Cartilage Restoration for Tibiofemoral Bipolar Lesions Results in Promising Failure Rates: A Systematic Review

Arthrosc Sports Med Rehabil. 2021 Jun 24;3(4):e1227-e1235. doi: 10.1016/j.asmr.2021.03.020. eCollection 2021 Aug.

Abstract

Purpose: The purpose of the present study is to systematically review the available literature for management of bipolar lesions within the tibiofemoral joint and determine whether tibiofemoral cartilage restoration is an effective treatment modality.

Methods: PubMed and MEDLINE databases were queried between 2000 and 2020 using the following keywords: "osteochondral" and "knee" and "microfracture," "autologous chondrocyte implantation (ACI)," or "transplantation." Articles were reviewed for the presence of a bipolar or "kissing" tibiofemoral lesion and reported lesion size, concomitant procedures, failure rates, and time to failure.

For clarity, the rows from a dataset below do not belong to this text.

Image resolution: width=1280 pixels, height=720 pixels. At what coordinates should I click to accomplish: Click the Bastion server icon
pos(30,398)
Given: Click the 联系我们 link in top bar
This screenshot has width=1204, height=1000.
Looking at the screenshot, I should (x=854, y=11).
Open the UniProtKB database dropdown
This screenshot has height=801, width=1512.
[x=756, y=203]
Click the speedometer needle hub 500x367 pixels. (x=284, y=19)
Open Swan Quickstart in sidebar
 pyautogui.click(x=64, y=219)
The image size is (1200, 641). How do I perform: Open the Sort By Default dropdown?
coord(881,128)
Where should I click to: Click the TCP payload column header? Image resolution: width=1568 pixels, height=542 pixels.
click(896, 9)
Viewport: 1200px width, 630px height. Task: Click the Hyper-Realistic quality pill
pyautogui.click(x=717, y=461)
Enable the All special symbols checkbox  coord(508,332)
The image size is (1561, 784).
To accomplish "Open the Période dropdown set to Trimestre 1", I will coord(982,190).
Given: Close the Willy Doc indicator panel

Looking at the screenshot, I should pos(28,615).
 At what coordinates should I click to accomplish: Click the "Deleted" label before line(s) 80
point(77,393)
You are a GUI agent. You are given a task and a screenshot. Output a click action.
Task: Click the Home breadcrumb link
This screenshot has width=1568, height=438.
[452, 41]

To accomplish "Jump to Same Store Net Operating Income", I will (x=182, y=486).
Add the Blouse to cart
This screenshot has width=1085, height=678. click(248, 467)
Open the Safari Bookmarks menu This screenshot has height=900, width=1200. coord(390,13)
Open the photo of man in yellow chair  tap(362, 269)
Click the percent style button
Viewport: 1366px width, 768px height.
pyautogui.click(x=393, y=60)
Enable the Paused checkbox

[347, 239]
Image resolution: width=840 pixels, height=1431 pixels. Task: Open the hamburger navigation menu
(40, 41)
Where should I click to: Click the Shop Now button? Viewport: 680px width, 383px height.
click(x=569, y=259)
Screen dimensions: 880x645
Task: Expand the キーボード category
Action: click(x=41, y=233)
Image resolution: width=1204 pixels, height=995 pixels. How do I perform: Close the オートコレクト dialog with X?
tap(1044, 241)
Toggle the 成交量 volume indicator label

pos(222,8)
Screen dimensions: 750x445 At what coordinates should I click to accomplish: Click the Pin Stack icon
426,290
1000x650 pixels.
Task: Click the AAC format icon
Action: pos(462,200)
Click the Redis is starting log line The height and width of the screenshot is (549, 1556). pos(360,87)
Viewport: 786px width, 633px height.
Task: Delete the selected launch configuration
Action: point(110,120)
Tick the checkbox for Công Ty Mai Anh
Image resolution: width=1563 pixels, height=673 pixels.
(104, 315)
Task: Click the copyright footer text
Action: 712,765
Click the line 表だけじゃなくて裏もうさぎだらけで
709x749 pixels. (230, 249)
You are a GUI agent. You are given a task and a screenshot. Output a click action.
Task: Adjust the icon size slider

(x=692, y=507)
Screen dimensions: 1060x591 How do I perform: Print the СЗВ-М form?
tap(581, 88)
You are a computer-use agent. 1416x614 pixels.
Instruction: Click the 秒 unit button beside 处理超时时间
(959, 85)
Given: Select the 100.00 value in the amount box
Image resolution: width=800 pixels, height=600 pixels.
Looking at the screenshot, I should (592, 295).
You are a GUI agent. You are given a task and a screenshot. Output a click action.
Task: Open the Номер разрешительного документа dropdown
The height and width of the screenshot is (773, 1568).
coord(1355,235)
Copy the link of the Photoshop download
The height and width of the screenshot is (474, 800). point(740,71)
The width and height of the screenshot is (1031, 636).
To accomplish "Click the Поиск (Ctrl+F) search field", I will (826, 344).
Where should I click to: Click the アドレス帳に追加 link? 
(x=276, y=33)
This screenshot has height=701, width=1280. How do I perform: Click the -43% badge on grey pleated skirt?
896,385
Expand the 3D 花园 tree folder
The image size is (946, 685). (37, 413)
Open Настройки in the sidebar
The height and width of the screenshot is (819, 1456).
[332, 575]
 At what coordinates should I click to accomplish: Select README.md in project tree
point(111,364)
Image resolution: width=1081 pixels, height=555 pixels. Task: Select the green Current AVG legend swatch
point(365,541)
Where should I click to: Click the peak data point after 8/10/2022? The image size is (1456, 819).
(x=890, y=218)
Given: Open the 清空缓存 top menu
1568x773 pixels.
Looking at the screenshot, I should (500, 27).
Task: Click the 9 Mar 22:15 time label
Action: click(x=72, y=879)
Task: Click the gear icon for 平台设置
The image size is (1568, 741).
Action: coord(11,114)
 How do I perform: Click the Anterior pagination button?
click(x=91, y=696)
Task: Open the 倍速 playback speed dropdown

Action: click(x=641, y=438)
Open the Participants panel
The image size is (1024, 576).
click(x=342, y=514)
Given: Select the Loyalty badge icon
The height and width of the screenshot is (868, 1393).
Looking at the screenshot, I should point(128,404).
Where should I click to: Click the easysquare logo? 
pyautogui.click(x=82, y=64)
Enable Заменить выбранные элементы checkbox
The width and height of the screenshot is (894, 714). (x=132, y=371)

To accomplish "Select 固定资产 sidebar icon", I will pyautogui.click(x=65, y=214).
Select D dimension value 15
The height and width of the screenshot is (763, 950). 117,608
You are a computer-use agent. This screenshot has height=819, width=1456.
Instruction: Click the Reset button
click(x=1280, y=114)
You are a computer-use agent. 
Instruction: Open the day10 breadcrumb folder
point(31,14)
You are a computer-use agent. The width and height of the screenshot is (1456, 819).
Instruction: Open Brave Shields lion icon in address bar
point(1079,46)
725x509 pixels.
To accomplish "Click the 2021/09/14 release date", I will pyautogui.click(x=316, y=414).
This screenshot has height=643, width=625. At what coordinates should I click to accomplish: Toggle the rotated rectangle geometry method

Results: After screening 1,295 articles, there were 4 articles available for analysis and a total of 152 knees involving the management of bipolar tibiofemoral lesions. Age ranged from 14 to 60 years, and mean follow-up was between 12 and 240 months. There was 1 retrospective cohort study (36 knees) and 3 case series (mean, 38.7 ± 17.5 knees). There were 58 knees treated with bipolar osteochondral allograft (OCA) transplantation, 58 knees treated with bipolar ACI, 20 knees treated with femoral OCA and tibial debridement, and 16 knees treated with femoral OCA and tibial microfracture. There were 37 failures (24.3%): 16 patients (10.5%) were converted to unicompartmental or total knee arthroplasty, 4 restorative procedures (2.6%) were revised, and 8 patients (1.6%) had unsatisfactory outcomes only. The remaining 15 failures (9.9%) had an unspecified combination of objective failure. The mean rate of failure ranged between 0% and 44.1% (I 2 = 83.2%). The mean time to failure ranged between 2.7 and 4.1 years (I 2 = 79.1%).

Conclusions: Cartilage restoration, through both ACI and OCA, had failure rates between 0% and 44% in patients with bipolar lesions of the tibiofemoral compartment. Although a higher level of evidence is required to prove efficacy, the current study demonstrates midterm survivorship rates between 55% and 100%, which may delay the need for secondary arthroplasty.

Level of evidence: Level IV, systematic review of Level IV studies.